Melvin and Rosenberg have been trying to get a line on how fast they are relative to the defenders, but the Australians have avoided them on the water, and the Americans’ persistent shadowing has created some tension, according to a report.
The new philosophy of sailing technology--if it doesn’t break, it’s too big--is an old story for C Class catamarans. Those are the flimsy 25-foot craft that compete for the International Catamaran Challenge Trophy. The last few challenges have been sunk by boats breaking apart. The Cabrillo Beach Yacht Club’s “Wingmill” effort by San Pedro’s Dair brothers in ’89 and the French boat this time were radical designs that hadn’t been thoroughly tested and failed in their first races.
Similarly, the Chula Vista YC bid with Melvin and Rosenberg broke down in spectator boat chop in the first race against the Australian defenders Saturday, but not so bad that it couldn’t be fixed.
The second race in the best-of-seven series is scheduled Tuesday.
WOMEN--The second Women’s Sailing Convention is scheduled Saturday, Feb. 2, at the Cabrillo Beach YC in San Pedro. Southern California Yachting Assn. organizers led by Gail Hine were overwhelmed last year when more than 200 showed up for a day of on-the-water sailing instruction and seminars followed by a dinner. Speakers scheduled this year include Olympic hopeful Pease Glaser, Pacific cruiser Louanne Peck and sailing photographer Geri Conser. Registration is $35. Details: (213) 809-1187.
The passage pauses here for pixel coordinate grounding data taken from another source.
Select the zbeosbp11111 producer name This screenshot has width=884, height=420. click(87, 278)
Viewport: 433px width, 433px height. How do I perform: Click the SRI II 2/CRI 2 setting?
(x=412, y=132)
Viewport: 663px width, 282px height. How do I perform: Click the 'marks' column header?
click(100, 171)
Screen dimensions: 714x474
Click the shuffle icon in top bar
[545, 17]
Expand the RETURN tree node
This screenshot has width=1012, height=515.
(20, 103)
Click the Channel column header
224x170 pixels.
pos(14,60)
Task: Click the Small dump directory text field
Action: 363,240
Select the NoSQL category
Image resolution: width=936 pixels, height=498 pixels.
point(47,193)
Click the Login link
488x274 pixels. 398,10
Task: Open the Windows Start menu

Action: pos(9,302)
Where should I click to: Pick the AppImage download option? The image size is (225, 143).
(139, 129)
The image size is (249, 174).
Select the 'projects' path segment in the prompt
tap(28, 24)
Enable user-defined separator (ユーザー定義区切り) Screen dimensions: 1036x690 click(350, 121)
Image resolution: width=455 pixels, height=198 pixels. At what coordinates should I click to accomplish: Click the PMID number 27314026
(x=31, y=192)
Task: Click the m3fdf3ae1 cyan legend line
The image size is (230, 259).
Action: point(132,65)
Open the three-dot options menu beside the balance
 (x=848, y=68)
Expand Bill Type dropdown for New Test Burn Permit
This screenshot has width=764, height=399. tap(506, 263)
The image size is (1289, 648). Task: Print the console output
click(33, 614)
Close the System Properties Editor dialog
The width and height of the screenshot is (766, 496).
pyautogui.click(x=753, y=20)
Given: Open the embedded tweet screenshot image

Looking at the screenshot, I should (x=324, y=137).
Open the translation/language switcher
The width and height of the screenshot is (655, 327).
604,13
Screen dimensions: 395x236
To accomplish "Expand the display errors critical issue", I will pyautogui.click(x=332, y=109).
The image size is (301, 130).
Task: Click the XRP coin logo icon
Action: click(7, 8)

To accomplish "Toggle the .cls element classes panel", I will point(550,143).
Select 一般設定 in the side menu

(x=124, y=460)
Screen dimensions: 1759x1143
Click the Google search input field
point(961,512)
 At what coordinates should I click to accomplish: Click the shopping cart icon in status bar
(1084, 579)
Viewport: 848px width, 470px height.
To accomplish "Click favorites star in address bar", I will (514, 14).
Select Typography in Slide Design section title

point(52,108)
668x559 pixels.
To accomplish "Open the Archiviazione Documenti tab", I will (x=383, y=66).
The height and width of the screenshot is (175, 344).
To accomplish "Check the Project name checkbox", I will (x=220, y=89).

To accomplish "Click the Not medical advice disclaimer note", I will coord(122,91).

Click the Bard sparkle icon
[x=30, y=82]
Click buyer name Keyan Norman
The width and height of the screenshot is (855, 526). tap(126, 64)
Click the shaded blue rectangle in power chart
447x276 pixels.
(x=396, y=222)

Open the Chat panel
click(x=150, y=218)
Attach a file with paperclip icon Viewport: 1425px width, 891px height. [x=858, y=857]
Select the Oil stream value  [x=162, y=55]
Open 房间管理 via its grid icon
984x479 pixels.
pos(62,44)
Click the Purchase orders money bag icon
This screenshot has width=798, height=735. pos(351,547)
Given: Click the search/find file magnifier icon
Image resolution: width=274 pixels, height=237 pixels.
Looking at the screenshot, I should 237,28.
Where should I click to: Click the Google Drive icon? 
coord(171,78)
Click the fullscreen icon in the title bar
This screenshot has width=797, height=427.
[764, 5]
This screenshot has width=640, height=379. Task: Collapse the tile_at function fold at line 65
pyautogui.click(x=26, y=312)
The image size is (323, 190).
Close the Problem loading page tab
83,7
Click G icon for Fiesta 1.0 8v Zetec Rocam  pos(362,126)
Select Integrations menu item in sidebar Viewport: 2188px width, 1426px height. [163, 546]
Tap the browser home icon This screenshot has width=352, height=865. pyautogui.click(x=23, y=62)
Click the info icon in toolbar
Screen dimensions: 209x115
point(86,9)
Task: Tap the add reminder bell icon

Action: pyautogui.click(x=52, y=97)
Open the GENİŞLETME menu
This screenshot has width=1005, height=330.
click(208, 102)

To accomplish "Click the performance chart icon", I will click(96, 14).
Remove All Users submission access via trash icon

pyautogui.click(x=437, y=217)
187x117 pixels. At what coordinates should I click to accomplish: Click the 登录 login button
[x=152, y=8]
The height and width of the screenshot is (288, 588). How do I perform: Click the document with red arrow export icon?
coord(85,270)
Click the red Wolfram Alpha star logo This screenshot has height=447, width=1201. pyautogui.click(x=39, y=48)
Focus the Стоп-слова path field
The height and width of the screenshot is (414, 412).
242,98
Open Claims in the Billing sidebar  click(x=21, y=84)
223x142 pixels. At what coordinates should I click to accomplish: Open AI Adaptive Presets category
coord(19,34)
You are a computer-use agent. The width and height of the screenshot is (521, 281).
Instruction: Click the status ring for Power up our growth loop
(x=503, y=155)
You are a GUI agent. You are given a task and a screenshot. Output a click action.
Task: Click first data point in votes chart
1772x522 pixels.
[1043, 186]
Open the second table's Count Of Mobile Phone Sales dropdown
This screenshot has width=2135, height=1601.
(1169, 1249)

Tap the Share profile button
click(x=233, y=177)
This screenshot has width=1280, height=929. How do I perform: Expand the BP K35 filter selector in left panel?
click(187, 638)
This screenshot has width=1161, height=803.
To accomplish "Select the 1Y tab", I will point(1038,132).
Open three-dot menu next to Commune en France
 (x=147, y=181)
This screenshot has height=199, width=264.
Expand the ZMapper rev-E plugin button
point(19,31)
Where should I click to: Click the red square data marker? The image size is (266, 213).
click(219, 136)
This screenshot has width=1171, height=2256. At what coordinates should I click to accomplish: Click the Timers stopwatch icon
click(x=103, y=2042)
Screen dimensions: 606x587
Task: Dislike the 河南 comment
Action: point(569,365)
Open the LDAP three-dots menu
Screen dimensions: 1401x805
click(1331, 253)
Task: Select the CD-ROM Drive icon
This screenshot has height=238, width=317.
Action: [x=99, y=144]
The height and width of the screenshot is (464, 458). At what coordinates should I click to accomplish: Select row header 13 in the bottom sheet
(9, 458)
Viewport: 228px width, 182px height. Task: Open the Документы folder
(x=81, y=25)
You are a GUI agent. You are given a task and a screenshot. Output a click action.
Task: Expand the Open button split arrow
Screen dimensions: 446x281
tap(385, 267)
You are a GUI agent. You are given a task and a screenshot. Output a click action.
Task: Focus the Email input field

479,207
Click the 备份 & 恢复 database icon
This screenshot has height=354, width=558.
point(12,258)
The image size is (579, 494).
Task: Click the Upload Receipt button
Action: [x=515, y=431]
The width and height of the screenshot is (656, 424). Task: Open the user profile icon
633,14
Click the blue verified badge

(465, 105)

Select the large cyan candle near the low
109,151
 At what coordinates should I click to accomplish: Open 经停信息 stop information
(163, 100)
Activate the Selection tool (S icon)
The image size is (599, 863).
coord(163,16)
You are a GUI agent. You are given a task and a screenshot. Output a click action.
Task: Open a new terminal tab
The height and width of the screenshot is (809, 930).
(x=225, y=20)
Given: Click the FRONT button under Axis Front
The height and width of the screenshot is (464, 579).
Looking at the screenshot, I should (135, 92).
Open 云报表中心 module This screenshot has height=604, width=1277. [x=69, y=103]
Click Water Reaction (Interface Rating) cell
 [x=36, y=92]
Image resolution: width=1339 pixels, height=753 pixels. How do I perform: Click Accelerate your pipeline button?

OFFSHORE--The Del Rey Yacht Club’s race to Puerto Vallarta starting Feb. 1 has 24 entries, including 11 ULDB 70s, or sleds. . . . There are six American entries among 32 from 17 countries filed for the fifth Whitbread Round-the-World race in 1993-94. The Whitbread has never had an American competitor. There were two U.S. hopefuls in ’89-90, but neither was able to get enough sponsorship to race. The U.S. entries include Ocean Racing Group led by Whitbread veterans (on foreign boats) Bill Biewenga of Newport, R.I, and John Jourdane of Long Beach. Jourdane was electronics technician on runner-up Fisher & Paykel of New Zealand last year. Other entries include Ted Allison of Seattle, Nance Frank’s U.S. Women’s Challenge, Richard O’Neill, Rae Glasgow and Gerald Bagwell.
The 60-foot trimaran Grand American, sailed by Richard Wilson and crewman Steve Pettengill in an attempt to break the San Francisco-to-Boston record held by the clipper ship Northern Light, was capsized, dismasted and abandoned in 50-foot seas and 70-knot winds 300 miles west of Tierra del Fuego approaching Cape Horn. Wilson and Pettengill were rescued by a container ship. When it was known as Great American, GeorgsKolesnikovs and Pettengill sailed the craft to a New York-to-San Francisco record in ’89.
OLYMPICS--The Olympic Yachting Committee has nominated the Soling team of Kevin Mahaney, Doug Kern and Jim Brady and boardsailor Wendy Thomson as U.S. Olympic Committee male and female athletes of the year. . . . Those interested in Olympic boardsailing may write to the U.S. Olympic Lechner Class, 806 Holly Drive E, Annapolis, Md., 21401.